In the data below, find every line with the word "agent" and copy it out.

++++++++

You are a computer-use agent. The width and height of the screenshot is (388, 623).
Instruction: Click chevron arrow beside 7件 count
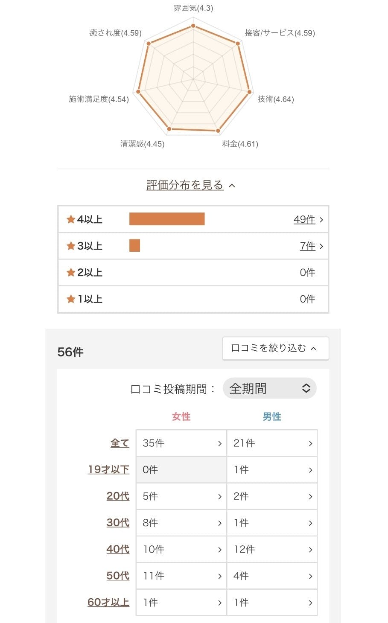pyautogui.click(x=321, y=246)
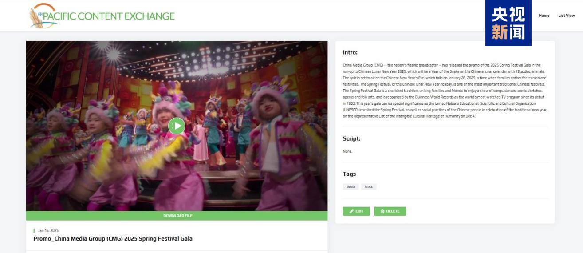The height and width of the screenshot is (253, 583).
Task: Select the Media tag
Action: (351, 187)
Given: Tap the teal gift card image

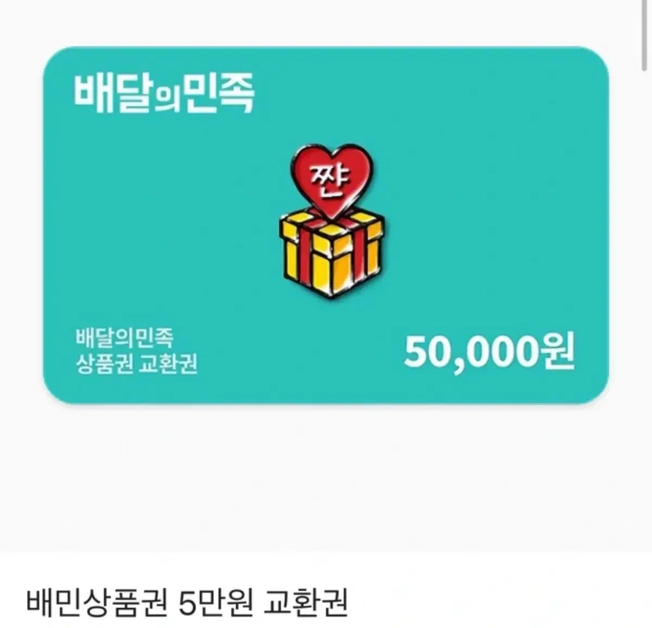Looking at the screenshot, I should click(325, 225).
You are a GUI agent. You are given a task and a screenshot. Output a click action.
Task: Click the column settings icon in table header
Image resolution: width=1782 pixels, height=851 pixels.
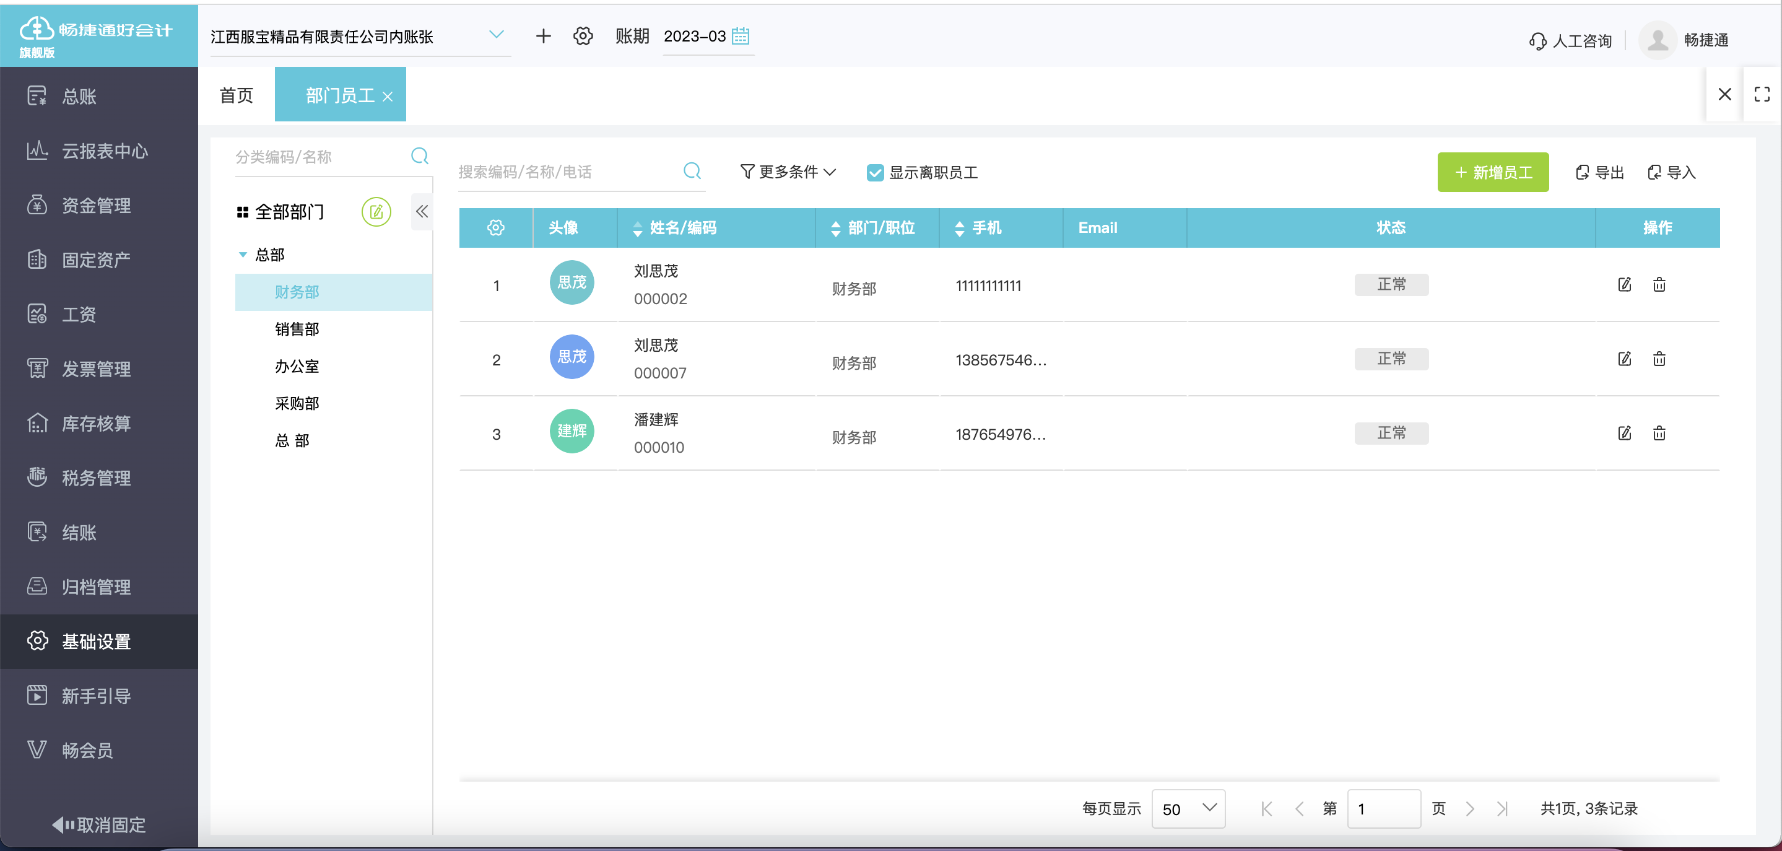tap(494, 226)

++++++++

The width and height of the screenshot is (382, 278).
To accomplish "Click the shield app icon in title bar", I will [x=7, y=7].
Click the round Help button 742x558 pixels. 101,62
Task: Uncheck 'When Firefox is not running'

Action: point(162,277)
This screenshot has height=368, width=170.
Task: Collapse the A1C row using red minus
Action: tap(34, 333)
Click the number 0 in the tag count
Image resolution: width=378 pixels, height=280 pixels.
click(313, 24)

++++++++

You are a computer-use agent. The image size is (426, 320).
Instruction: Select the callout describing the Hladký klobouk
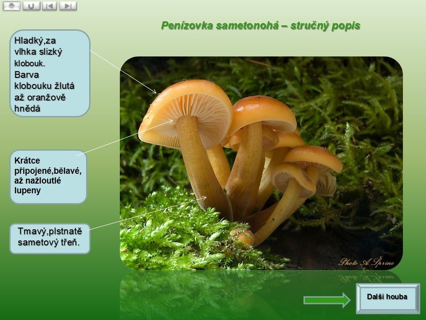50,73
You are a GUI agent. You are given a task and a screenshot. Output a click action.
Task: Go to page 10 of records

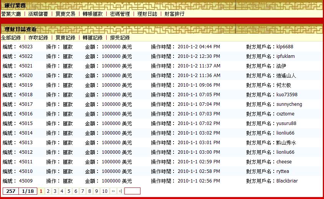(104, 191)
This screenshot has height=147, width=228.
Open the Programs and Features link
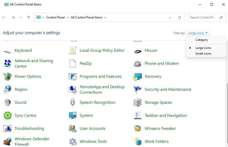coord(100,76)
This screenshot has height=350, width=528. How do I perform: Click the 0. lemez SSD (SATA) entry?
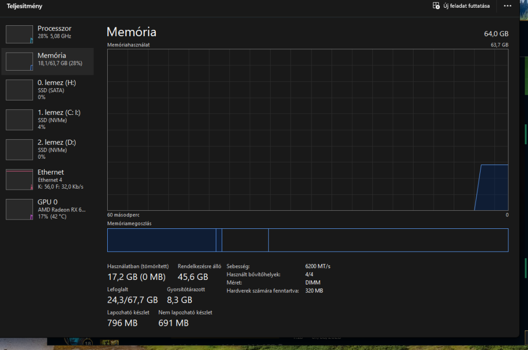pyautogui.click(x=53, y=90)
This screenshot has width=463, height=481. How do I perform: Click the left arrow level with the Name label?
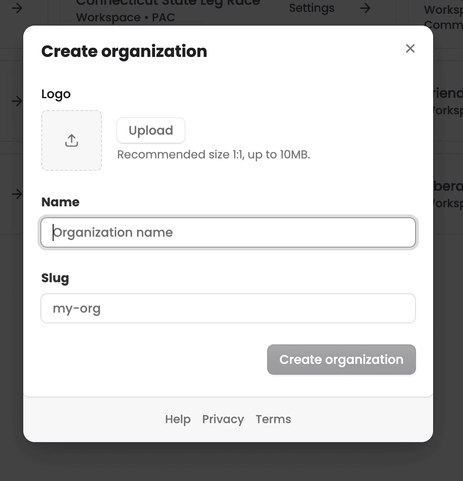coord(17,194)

++++++++

ANSWER BELOW
You are a computer-use agent. The width and height of the screenshot is (388, 623).
You are a GUI agent. You are given a task and a screenshot. Output a click action.
You are a computer-use agent. The image size is (426, 320).
You are a GUI agent. You are given a task and a screenshot. Output a click action.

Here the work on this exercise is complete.